“Across the country, state securities regulators are reporting an upsurge in fraud cases involving retirement savers who have been lured by brokers into complex investments.
“This trend should not come as a shock. Prolonged periods of low interest rates create the conditions for fraud and bubbles, as investors seek higher yields by putting their money in riskier investments and as asset prices are driven upward. It happened in the dot-com era of the 1990s and in the housing bubble of the last decade, and it is happening now, in the post-financial-crisis world of near-zero interest rates. Yet despite the link between low interest rates and fraud, federal investor protections are being blocked or loosened at precisely the time when more protection is needed.
“For instance, there is no federal requirement for financial brokers who give advice and earn commissions to act in the best interests of their clients. Two years ago, the Securities and Exchange Commission rightly pushed to impose a fiduciary duty on brokers, but the effort has been stalled by financial lobbyists and their Congressional allies, who contend, against all evidence, that more research is needed to justify a fiduciary-duty rule.
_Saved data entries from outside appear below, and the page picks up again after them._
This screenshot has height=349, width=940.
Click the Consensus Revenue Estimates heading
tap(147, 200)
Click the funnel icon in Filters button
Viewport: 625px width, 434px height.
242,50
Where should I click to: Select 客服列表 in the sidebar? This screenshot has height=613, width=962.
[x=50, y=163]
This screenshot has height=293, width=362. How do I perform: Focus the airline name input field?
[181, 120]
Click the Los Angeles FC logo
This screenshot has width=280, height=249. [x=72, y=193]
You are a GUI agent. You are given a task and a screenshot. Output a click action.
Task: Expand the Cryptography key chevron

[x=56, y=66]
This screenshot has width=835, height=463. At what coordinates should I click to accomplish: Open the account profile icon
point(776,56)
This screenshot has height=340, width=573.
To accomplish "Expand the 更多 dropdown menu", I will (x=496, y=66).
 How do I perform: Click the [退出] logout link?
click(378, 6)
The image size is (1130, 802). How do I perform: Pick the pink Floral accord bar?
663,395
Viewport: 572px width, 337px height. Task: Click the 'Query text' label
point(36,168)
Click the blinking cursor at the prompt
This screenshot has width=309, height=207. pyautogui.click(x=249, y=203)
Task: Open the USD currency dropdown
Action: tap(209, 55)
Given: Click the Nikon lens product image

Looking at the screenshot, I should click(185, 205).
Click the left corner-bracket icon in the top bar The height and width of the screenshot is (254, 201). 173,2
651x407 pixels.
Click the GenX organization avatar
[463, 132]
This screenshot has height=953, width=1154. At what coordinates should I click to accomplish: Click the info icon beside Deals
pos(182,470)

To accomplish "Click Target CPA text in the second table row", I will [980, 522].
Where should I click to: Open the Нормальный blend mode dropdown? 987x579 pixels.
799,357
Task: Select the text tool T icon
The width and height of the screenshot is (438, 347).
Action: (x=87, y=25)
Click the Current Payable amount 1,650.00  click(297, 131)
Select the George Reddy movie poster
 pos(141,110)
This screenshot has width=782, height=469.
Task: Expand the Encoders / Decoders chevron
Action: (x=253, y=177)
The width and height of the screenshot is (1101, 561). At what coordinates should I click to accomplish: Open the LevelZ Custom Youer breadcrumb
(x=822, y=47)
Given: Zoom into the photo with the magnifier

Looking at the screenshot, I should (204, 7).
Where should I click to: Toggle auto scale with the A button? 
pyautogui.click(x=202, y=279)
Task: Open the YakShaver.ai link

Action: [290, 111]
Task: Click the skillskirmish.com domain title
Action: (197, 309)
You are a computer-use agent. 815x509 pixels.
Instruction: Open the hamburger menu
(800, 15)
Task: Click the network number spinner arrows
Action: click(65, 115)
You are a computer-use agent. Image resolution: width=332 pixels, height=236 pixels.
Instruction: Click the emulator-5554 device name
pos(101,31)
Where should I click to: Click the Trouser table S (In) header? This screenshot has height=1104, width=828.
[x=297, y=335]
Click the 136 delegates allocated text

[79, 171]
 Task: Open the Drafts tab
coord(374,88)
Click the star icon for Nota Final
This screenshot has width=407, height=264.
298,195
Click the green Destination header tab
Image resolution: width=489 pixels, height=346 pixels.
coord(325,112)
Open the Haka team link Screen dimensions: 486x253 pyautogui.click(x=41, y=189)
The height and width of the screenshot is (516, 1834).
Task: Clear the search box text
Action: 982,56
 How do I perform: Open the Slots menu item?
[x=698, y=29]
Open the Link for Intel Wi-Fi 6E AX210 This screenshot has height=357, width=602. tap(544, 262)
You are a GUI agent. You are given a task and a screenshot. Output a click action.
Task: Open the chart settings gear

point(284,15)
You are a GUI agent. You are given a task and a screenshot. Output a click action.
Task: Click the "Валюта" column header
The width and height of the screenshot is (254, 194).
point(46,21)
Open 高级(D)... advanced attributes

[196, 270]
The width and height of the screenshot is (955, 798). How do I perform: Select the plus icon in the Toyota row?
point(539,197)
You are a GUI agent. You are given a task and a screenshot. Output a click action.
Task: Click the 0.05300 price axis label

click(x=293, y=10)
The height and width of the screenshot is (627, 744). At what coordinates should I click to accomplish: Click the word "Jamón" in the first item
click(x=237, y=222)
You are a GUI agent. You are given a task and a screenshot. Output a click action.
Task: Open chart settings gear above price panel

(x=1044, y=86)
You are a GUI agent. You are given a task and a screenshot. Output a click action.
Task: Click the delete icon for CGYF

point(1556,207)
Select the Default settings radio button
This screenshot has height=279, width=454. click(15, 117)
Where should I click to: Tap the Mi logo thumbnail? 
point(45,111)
“As things stand, brokers still have latitude to recommend products that do more to fatten their commissions than to enrich their clients. As detailed in a recent article in The Times by Nathaniel Popper, financial firms are currently paying brokers hefty commissions to sell “alternative investments,” including complex offerings in commodities, real estate trusts, luxury car fleets and television productions. Unlike stocks and bonds, the alternatives are often private offerings that are not subject to disclosure requirements and other investor safeguards that apply to publicly held companies.”